Balotelli exposes Mancini’s fatal flaw
The boy Aristotle — a better Greek reader of the game than Theo Zagorakis — tells us so.
You might recall, back in October, the moment we knew Mick McCarthy’s race was as good as run in Wolverhampton. It was, of course, the day Mick eyed the forgotten, regurgitated cake on the Wolves terraces and suggested a goodly proportion of those fans were ‘mindless idiots’.
‘Hamartia’, Aristotle called it; the gallant hero’s fatal flaw, with tragedy the only possible outcome. In Mick it is, and always was, an inability to handle criticism. And so, he lost his people just when he needed them most. And now tragedy stares out at us through Terry Connor’s desperately sad eyes.
The flaw which will undo Mancini, has undone him, is selfishness or, more accurately, a thirst for self-preservation above all else. And after he sold Mario Balotelli down the Po last Sunday, his players now know — if they didn’t long ago — exactly where Mancini stands.
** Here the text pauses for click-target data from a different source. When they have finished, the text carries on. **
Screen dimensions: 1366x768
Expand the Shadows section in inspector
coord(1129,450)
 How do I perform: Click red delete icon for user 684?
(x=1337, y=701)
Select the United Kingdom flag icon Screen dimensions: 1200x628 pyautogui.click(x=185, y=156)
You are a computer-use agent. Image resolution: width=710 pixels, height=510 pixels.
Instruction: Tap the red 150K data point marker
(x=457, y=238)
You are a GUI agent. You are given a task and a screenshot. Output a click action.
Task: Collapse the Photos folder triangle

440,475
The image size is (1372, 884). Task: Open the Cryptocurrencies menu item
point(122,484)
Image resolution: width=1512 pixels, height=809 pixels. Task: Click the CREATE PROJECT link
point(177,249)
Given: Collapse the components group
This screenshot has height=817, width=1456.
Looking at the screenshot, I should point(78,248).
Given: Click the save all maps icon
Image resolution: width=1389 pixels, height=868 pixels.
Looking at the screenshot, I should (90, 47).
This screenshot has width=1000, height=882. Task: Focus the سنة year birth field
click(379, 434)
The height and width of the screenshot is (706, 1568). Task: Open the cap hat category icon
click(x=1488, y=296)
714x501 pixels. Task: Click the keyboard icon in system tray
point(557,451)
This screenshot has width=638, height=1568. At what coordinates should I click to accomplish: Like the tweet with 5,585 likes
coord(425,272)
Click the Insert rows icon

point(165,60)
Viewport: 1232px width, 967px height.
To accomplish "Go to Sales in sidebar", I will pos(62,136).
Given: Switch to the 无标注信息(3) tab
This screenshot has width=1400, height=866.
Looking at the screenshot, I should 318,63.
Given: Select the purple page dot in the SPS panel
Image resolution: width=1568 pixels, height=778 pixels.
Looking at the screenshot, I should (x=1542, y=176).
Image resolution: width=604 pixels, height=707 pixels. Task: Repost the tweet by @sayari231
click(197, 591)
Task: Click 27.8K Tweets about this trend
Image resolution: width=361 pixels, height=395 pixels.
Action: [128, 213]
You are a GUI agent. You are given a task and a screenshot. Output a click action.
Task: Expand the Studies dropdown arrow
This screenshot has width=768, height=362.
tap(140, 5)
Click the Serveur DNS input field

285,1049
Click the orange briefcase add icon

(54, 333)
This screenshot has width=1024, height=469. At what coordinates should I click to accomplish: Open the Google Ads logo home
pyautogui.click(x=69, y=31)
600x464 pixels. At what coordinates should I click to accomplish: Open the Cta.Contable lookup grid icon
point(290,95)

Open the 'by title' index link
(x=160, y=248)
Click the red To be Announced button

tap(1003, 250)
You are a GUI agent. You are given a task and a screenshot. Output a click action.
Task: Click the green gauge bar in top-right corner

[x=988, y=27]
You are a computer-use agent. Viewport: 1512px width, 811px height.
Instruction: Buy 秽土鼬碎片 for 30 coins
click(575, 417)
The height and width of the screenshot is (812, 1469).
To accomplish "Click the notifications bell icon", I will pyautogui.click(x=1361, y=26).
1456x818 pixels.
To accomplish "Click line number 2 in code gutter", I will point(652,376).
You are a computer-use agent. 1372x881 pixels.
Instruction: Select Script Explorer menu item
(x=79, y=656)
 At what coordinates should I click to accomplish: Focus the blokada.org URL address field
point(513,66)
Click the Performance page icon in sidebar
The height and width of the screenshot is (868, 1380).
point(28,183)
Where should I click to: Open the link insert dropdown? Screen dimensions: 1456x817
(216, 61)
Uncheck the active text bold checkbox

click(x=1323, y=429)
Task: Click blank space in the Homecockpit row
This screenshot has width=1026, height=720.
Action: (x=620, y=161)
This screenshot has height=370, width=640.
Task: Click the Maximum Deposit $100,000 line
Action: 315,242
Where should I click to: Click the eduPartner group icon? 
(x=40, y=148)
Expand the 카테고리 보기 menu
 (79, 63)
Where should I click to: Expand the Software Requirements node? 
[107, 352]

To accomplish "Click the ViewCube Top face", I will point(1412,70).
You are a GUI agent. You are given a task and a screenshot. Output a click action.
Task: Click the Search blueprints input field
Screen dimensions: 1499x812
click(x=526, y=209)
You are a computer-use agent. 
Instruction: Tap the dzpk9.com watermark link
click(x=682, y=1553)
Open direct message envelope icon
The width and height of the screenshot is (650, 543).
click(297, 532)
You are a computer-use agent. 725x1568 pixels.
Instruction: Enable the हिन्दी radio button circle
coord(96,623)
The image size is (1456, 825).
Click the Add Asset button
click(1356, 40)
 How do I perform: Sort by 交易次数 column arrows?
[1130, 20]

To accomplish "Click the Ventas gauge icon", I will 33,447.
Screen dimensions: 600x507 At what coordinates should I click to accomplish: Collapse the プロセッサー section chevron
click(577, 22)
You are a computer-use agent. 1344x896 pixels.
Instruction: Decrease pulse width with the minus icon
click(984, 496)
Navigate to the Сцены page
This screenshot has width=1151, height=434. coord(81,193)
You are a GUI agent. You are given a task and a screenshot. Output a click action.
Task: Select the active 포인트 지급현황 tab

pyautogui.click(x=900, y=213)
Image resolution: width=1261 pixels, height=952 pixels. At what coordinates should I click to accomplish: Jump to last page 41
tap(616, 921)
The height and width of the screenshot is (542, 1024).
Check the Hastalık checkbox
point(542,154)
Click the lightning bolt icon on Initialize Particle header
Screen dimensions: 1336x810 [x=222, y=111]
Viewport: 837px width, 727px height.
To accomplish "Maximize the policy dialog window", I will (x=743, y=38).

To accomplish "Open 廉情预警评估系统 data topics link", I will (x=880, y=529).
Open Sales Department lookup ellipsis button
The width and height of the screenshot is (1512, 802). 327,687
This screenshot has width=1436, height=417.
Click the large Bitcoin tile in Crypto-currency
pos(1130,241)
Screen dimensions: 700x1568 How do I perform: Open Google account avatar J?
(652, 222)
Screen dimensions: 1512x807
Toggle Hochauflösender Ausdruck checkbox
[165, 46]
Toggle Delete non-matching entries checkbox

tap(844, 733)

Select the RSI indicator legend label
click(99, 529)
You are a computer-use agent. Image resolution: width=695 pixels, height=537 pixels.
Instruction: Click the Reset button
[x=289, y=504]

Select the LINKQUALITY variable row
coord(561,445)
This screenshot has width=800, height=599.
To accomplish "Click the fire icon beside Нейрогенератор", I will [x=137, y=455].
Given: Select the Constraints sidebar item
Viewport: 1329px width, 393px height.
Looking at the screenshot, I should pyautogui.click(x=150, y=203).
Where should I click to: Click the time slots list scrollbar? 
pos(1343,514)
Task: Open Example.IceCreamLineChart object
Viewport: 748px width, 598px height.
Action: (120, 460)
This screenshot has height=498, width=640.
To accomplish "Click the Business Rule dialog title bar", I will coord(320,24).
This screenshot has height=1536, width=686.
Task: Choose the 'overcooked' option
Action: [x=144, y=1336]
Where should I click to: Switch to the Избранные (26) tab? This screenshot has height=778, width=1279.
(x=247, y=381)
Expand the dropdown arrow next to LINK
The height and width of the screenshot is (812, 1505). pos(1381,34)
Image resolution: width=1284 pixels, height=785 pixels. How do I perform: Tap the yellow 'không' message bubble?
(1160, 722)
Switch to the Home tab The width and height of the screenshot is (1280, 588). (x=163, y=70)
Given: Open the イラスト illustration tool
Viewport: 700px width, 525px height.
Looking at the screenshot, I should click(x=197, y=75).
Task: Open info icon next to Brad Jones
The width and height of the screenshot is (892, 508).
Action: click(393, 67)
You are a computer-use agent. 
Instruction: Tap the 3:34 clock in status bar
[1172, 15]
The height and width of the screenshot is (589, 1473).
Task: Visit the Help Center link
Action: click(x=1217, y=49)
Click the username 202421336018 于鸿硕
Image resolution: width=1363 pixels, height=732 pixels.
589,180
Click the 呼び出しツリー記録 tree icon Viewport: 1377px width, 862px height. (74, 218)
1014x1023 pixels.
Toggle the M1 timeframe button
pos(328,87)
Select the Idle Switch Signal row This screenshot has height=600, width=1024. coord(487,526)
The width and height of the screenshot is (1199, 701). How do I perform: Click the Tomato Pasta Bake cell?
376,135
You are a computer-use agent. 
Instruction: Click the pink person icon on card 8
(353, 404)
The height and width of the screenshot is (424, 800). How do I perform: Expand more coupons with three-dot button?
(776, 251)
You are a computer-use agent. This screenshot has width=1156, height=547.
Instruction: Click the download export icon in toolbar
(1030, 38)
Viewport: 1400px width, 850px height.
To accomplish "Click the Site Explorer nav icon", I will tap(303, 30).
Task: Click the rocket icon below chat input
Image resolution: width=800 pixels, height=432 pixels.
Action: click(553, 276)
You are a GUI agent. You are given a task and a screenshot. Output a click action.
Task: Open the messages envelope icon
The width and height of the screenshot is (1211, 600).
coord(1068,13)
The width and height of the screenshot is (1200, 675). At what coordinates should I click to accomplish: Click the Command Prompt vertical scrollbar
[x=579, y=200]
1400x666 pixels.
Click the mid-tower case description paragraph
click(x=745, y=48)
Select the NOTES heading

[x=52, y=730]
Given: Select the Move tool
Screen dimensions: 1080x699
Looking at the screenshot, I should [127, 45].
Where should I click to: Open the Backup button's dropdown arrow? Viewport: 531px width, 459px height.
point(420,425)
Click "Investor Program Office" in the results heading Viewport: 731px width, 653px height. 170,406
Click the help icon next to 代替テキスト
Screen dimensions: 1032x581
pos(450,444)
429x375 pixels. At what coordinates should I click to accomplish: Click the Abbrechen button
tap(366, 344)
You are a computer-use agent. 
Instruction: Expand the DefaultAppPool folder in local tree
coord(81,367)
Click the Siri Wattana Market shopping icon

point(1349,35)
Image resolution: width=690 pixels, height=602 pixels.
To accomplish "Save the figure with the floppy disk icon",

We never knew a manager yet who bounced back from that position.
While Mario and his baggage rushed into challenges against Arsenal like his Emirates flight had been called, Mancini had, at all times, an easy solution at his disposal; the curly finger. It was a resolution Alex Ferguson availed of on Wednesday night after Wayne Rooney casually waved Shaun Maloney past him to score Wigan’s goal. Fergie got no immediate payoff but the standards that will take them over the line were reinforced.
But with the game up for Mancini last week, did he leave Balotelli on so he could kick off the one game at which he truly excels; the blame game? He tells us now he’s finished with Mario, but it is Mancini, you suspect, who is finished.